Peters Reiner
Laboratory of Mass Spectrometry and Gaseous Ion Chemistry, The Rockefeller University, New York, NY 10065 , USA.
Bioessays. 2009 Apr;31(4):466-77. doi: 10.1002/bies.200800159.
Transport through the nuclear pore complex (NPC), a keystone of the eukaryotic building plan, is known to involve a large channel and an abundance of phenylalanine-glycine (FG) protein domains serving as binding sites for soluble nuclear transport receptors and their cargo complexes. However, the conformation of the FG domains in vivo, their arrangement in relation to the transport channel and their function(s) in transport are still vividly debated. Here, we revisit a number of representative transport models-specifically Brownian affinity gating, selective phase gating, reversible FG domain collapse, and reduction of dimensionality (ROD)-in the light of new data obtained by optical single transporter recording, optical superresolution microscopy, artificial nanopores, and many other techniques. The analysis suggests that a properly adapted, simplified version of the ROD model accounts well for the available data. This has implications for nucleocytoplasmic transport in general.

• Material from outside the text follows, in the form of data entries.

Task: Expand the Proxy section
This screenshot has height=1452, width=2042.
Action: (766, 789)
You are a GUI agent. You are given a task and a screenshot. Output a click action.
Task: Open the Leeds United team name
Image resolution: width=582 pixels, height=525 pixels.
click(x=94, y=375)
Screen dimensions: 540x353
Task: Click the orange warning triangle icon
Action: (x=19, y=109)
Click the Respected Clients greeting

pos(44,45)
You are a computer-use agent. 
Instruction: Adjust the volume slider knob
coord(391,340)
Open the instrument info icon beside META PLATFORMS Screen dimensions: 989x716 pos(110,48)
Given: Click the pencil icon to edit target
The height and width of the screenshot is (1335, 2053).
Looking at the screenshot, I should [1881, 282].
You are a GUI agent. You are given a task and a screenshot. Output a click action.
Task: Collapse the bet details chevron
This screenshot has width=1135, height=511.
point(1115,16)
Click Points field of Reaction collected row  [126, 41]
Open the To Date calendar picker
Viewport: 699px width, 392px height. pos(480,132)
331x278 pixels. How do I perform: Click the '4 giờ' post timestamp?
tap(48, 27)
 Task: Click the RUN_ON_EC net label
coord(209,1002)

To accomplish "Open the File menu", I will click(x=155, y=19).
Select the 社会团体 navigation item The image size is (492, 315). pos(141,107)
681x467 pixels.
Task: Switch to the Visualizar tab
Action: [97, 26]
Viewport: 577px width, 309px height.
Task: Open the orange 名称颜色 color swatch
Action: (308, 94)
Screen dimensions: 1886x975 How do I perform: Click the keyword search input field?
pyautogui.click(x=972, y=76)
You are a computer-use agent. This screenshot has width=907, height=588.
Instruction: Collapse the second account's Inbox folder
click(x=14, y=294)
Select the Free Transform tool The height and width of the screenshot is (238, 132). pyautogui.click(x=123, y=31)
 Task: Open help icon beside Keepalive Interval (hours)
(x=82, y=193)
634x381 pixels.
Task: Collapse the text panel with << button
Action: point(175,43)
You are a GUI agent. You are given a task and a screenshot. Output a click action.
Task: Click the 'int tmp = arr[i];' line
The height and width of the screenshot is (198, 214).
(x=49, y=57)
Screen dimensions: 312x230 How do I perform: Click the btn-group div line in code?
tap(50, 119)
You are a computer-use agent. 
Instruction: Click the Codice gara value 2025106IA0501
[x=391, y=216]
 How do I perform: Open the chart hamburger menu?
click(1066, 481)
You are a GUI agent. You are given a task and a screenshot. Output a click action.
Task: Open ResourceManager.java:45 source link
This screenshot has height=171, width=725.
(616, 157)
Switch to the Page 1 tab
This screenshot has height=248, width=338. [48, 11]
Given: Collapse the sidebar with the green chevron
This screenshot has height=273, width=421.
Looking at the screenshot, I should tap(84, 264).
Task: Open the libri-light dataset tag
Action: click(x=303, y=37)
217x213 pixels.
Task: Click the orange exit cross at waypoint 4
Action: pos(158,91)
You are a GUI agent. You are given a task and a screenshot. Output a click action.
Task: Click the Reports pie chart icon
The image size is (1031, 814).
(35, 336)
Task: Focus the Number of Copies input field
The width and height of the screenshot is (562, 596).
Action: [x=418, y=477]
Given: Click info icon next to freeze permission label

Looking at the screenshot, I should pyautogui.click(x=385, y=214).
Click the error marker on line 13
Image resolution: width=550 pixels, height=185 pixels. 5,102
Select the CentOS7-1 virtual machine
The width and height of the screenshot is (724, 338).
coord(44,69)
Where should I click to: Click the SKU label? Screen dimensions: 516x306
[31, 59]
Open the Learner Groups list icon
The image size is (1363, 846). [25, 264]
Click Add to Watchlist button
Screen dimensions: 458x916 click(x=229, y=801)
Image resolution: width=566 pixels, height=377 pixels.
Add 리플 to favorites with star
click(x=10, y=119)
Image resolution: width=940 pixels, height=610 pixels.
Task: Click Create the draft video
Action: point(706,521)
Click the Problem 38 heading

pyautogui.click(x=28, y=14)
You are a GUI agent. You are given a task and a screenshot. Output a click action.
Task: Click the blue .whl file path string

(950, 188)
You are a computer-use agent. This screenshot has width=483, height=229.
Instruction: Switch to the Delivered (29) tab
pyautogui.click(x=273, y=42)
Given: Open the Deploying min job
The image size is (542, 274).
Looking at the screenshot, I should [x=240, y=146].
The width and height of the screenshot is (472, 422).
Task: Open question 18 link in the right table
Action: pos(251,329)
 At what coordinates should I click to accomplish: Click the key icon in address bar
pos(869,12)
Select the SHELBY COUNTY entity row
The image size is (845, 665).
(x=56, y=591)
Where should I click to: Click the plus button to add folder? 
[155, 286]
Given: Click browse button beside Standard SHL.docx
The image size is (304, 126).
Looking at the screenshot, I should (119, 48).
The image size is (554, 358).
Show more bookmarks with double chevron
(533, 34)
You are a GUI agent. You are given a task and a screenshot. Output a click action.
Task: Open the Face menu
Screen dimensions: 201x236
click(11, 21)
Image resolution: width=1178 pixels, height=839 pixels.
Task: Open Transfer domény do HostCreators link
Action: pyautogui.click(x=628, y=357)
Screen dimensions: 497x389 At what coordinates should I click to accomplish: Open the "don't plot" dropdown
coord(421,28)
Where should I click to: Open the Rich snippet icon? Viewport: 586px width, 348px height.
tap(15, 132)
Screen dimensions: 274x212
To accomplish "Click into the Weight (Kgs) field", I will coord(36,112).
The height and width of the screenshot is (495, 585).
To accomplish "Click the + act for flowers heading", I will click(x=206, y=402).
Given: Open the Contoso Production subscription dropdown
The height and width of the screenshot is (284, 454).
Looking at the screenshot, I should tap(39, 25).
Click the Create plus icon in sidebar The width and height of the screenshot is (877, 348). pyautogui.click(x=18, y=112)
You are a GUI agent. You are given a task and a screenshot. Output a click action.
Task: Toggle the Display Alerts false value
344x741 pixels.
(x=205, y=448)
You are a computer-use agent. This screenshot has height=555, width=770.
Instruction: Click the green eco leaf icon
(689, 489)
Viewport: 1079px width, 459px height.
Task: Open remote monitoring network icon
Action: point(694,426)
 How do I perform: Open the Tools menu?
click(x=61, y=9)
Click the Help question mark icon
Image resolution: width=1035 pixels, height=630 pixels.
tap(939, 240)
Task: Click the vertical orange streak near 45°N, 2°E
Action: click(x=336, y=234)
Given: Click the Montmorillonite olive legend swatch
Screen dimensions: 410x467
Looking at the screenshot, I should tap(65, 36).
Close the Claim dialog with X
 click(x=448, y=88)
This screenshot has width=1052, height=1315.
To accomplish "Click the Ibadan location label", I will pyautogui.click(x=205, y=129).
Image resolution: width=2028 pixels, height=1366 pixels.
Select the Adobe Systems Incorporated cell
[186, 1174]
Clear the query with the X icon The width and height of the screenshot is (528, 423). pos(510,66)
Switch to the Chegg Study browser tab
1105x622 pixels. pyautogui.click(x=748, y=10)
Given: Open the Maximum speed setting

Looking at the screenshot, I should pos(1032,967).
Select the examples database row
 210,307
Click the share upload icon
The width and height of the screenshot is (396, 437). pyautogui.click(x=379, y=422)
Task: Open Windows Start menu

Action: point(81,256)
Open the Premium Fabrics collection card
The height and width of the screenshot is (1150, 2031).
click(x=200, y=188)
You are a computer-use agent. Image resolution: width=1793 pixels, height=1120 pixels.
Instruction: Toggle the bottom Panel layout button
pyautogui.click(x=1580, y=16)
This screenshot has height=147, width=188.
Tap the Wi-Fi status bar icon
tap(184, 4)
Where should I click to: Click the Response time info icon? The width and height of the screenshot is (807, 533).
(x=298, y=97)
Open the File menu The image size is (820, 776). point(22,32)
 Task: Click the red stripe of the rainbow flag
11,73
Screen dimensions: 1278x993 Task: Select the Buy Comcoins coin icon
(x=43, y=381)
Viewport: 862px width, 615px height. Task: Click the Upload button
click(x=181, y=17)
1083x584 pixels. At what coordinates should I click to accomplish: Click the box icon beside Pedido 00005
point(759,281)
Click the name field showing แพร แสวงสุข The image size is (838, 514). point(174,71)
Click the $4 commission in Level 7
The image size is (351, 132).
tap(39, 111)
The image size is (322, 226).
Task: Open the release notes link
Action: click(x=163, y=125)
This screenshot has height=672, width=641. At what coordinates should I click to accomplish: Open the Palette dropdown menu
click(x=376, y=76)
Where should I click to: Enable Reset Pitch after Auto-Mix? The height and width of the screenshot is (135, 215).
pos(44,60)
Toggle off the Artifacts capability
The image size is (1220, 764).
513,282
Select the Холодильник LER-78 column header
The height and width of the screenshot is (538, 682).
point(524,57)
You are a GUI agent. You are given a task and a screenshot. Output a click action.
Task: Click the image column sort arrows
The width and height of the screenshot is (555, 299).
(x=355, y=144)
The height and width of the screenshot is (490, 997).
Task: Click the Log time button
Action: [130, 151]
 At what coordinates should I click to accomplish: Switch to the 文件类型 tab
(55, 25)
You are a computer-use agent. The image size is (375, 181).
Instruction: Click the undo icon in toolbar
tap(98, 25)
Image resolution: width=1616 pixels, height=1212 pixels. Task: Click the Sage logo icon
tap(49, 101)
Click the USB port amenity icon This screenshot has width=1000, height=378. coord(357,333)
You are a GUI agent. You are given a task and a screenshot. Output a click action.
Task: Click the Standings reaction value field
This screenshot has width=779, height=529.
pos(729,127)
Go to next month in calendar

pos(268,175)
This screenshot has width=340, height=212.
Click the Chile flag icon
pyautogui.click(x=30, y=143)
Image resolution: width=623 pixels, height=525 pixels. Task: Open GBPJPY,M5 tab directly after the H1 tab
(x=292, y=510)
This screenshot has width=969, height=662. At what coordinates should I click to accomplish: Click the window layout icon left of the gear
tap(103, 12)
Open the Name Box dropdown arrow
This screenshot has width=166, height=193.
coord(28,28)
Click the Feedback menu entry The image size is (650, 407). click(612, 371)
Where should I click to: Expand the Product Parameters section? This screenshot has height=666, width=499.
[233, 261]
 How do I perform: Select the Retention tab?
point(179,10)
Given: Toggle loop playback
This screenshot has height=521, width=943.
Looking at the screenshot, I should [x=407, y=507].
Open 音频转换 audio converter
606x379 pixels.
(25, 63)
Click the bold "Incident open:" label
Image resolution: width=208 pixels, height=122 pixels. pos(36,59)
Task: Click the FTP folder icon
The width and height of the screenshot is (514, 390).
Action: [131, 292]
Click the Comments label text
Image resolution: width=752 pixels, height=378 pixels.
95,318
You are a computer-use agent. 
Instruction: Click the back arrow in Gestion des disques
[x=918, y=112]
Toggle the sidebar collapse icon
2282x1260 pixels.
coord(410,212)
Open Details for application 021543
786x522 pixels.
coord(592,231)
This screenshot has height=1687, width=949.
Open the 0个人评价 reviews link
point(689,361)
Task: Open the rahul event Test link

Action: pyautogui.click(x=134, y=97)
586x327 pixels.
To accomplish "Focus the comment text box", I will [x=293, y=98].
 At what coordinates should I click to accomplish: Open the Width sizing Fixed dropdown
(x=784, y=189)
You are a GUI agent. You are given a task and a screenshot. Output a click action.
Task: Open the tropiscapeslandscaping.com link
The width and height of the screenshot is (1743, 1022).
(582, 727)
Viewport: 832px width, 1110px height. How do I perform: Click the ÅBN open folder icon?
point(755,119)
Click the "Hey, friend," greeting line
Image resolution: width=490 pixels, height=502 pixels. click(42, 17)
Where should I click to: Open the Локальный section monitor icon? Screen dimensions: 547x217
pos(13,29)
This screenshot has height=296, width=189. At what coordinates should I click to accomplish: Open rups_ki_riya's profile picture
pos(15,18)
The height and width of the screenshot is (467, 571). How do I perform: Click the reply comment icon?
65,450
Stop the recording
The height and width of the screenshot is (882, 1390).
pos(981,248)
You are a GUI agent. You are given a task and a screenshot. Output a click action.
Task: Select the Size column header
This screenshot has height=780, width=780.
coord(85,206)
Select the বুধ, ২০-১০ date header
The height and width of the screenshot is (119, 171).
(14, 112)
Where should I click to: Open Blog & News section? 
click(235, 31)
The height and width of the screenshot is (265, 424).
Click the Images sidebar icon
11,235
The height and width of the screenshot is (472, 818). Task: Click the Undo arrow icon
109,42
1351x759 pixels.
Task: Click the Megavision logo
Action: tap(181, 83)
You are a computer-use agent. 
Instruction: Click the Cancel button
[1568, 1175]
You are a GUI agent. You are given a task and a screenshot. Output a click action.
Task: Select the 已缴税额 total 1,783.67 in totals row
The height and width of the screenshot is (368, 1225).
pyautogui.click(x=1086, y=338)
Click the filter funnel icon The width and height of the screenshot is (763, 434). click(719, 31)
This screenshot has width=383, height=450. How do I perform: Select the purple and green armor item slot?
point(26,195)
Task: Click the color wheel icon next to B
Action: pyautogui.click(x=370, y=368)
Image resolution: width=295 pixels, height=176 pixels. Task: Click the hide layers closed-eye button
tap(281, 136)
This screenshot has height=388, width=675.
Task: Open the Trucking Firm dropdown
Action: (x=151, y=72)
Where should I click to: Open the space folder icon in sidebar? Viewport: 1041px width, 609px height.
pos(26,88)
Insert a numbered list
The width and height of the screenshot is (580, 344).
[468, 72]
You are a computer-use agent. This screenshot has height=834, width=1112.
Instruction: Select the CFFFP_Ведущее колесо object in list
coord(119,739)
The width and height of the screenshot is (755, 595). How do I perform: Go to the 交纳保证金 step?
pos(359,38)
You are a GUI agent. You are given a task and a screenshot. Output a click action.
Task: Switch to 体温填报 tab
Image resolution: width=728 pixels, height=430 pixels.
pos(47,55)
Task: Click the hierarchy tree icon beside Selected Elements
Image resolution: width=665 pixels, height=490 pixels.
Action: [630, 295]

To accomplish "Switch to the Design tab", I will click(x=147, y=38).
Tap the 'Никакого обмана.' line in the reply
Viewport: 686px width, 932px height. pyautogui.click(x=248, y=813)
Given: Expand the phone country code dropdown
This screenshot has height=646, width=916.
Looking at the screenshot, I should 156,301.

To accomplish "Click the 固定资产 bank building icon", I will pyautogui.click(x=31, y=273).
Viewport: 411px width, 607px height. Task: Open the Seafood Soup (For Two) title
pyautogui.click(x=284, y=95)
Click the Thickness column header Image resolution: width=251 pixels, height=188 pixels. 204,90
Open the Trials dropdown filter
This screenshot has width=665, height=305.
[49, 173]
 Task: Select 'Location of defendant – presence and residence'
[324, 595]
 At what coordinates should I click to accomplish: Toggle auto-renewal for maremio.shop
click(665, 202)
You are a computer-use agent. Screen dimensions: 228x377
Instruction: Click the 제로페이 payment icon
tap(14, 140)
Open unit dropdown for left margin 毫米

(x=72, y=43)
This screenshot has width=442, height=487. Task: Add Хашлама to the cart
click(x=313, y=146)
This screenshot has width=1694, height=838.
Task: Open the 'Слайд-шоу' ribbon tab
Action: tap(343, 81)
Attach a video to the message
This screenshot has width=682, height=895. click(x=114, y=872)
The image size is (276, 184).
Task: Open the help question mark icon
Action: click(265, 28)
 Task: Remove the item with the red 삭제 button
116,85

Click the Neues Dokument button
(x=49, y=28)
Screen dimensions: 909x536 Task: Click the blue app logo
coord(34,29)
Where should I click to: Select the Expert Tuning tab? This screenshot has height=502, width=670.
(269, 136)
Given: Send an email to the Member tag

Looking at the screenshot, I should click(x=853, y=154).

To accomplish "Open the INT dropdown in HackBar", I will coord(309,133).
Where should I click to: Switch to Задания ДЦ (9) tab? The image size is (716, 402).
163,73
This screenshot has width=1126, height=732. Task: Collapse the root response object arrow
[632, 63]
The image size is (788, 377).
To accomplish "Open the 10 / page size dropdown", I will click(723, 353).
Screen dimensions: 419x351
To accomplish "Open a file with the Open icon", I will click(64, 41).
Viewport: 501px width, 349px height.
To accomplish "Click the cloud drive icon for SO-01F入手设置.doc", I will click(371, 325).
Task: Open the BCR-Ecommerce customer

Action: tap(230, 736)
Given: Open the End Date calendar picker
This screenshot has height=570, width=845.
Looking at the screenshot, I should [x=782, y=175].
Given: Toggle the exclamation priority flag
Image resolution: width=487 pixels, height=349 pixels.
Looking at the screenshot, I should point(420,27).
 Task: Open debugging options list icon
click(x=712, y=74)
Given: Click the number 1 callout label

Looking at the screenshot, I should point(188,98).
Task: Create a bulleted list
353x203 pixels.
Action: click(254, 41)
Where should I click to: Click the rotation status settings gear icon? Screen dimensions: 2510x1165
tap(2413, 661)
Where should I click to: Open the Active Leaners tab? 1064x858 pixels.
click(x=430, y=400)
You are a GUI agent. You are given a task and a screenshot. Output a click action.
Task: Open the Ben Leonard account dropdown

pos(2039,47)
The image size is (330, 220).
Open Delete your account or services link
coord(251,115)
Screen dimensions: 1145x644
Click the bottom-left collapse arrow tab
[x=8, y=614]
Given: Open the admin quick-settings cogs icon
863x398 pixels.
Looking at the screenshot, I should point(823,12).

通过核孔复合体(NPC)的运输是真核生物构建计划的关键环节,已知其涉及一个大通道以及大量苯丙氨酸-甘氨酸(FG)蛋白结构域,这些结构域作为可溶性核转运受体及其货物复合体的结合位点。然而,FG结构域在体内的构象、它们相对于运输通道的排列以及它们在运输中的功能仍存在激烈争论。在此,我们根据通过光学单转运体记录、光学超分辨率显微镜、人工纳米孔及许多其他技术获得的新数据,重新审视一些具有代表性的运输模型,特别是布朗亲和门控、选择性相门控、可逆FG结构域塌陷和维度降低(ROD)模型。分析表明,经过适当调整的简化版ROD模型能够很好地解释现有数据。这对一般的核质运输具有重要意义。